### Task to complete:
Copy out every line of the listing in which "computer" appears.
Task inputs Start Marker
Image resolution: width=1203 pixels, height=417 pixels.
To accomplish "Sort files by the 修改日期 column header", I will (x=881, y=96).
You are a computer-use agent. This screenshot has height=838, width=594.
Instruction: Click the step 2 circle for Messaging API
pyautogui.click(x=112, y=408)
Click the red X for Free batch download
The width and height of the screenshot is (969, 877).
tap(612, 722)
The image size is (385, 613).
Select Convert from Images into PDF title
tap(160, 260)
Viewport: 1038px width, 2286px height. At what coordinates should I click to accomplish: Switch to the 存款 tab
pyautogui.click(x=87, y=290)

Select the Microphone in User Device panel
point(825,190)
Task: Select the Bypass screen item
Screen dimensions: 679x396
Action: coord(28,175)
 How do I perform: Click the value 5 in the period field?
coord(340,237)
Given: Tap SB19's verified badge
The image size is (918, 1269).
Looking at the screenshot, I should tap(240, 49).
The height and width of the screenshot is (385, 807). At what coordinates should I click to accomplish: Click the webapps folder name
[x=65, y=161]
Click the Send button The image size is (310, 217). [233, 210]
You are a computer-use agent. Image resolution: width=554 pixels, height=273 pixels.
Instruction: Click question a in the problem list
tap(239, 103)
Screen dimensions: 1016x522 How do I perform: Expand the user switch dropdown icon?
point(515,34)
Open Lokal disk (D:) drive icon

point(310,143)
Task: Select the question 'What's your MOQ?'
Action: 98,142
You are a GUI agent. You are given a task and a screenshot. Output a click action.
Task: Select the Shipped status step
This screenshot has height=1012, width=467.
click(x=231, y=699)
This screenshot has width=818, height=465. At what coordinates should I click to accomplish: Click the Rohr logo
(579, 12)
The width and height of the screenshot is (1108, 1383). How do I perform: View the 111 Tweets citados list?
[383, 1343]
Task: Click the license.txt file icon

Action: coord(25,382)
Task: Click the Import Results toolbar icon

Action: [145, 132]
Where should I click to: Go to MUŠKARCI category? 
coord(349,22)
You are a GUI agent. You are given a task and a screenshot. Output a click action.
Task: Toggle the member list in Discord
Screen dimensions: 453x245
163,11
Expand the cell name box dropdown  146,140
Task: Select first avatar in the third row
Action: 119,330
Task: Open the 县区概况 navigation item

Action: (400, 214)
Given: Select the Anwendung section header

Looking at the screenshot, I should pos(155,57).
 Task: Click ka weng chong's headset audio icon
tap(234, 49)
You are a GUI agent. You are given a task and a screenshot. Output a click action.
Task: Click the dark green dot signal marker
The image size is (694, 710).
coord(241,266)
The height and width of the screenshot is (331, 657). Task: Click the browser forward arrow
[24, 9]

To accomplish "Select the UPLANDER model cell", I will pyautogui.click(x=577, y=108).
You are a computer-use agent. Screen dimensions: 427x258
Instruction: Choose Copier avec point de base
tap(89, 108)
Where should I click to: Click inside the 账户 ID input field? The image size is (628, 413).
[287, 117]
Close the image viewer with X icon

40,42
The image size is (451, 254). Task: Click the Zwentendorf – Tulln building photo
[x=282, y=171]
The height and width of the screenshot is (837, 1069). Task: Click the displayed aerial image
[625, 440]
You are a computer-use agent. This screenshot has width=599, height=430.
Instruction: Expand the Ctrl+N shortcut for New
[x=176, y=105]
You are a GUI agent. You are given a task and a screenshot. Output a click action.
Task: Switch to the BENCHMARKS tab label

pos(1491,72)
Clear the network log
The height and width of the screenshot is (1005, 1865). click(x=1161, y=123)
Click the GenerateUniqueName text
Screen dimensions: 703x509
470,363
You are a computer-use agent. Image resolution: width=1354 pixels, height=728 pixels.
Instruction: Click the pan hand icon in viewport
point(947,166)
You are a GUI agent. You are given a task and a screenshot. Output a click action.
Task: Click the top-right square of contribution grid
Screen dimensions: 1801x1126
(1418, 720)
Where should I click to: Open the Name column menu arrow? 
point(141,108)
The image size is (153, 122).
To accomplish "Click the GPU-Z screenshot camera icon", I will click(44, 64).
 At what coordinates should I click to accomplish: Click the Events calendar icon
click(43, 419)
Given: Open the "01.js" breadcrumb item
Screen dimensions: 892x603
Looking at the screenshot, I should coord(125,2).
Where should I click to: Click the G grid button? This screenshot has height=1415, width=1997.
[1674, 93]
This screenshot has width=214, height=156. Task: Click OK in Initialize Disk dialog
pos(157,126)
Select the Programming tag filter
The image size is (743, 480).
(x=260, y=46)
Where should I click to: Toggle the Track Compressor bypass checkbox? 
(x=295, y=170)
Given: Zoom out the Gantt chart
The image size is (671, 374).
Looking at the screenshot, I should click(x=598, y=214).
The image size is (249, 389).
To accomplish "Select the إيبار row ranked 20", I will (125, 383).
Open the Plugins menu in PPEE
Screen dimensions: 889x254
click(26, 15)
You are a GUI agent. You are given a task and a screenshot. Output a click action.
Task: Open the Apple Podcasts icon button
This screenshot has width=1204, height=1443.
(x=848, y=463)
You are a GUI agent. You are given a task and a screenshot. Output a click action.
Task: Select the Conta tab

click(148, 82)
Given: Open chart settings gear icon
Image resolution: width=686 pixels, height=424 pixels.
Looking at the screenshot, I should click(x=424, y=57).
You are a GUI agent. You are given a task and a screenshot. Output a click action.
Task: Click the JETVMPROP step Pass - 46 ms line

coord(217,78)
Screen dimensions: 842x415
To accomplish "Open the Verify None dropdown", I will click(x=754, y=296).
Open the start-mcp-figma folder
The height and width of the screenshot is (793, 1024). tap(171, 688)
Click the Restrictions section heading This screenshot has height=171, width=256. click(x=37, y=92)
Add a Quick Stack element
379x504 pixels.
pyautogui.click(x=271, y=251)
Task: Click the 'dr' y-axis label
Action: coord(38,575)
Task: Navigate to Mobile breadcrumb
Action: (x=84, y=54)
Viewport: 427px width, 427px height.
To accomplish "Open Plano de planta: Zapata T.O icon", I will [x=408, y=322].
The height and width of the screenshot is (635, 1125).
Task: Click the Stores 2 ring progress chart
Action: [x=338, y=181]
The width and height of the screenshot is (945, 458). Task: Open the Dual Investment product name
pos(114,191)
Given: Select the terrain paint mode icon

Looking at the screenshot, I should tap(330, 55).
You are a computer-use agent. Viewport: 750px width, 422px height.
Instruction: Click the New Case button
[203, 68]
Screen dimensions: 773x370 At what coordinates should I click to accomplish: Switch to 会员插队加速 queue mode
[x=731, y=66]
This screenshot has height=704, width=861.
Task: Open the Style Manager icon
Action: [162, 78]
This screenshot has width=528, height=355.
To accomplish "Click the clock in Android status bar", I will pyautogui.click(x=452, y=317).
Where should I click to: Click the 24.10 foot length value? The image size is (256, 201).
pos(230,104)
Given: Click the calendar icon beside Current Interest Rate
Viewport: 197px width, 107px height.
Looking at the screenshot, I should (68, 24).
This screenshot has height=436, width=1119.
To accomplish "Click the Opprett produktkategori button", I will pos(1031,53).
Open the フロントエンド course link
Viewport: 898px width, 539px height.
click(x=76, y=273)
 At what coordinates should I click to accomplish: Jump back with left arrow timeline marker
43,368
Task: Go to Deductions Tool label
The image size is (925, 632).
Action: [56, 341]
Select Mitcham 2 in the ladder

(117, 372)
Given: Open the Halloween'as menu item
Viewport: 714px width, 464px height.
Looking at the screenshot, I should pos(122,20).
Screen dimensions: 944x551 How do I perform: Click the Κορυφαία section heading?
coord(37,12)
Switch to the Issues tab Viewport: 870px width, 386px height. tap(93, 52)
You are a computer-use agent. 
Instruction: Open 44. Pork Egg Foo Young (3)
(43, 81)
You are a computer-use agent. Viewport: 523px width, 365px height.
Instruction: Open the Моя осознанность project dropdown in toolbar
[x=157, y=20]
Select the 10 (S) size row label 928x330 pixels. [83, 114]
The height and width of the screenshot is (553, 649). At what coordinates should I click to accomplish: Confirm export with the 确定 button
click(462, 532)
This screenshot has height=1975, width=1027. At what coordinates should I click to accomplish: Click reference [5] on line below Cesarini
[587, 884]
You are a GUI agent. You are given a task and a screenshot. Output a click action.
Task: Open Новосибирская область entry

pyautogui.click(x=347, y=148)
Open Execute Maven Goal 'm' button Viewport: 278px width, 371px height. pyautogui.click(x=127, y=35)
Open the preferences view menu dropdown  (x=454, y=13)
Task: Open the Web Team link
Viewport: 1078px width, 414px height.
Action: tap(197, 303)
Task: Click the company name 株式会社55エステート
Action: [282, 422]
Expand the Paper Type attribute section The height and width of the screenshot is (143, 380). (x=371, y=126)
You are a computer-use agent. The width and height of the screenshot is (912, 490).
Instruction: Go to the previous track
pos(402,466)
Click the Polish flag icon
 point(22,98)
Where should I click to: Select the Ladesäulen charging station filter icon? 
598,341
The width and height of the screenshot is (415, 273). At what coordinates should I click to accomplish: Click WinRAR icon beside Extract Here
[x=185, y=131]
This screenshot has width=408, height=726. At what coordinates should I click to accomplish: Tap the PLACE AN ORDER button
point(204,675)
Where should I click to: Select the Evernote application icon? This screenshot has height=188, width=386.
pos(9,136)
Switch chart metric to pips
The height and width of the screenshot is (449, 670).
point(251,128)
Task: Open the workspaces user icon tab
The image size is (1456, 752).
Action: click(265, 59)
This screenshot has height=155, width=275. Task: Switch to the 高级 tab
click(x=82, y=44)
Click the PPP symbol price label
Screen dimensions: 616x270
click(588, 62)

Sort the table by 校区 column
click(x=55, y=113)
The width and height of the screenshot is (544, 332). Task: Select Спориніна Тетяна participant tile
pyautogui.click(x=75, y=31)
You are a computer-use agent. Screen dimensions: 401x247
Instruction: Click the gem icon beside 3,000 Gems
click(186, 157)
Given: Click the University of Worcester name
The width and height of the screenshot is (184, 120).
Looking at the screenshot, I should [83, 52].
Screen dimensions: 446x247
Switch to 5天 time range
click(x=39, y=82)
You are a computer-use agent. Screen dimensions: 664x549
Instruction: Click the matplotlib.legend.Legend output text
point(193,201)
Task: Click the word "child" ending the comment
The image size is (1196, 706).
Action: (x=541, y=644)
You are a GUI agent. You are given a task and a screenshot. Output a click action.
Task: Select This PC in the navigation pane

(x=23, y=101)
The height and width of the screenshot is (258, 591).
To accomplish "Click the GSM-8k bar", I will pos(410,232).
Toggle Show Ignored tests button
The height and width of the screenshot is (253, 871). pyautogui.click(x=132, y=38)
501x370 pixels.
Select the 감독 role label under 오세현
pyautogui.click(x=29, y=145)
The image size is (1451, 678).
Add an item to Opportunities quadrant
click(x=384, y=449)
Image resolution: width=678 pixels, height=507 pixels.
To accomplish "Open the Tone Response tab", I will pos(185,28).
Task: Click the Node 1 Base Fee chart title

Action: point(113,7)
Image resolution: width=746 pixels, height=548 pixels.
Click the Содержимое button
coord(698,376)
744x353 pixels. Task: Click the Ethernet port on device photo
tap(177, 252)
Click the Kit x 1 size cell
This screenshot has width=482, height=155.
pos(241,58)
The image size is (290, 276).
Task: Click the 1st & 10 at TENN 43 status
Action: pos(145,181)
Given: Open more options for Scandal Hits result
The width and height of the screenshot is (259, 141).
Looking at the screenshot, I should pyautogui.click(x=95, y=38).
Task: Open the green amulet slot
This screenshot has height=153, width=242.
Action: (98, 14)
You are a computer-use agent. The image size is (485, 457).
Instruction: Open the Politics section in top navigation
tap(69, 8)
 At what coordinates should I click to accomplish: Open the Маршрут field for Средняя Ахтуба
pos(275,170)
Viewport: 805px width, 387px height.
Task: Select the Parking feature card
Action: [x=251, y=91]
Task inputs End Marker
### Response to this exercise:
You are a computer-use agent. This screenshot has height=838, width=594.
You are a computer-use agent. Image resolution: width=554 pixels, height=273 pixels.
You are a computer-use agent. Screen dimensions: 427x258
You are a computer-use agent. This screenshot has width=599, height=430.
You are a computer-use agent. Image resolution: width=1354 pixels, height=728 pixels.
You are a computer-use agent. Viewport: 750px width, 422px height.
You are a computer-use agent. 
You are a computer-use agent. Viewport: 523px width, 365px height.
You are a computer-use agent. The width and height of the screenshot is (912, 490).
You are a computer-use agent. Screen dimensions: 401x247
You are a computer-use agent. Screen dimensions: 664x549
You are a computer-use agent. The image size is (485, 457).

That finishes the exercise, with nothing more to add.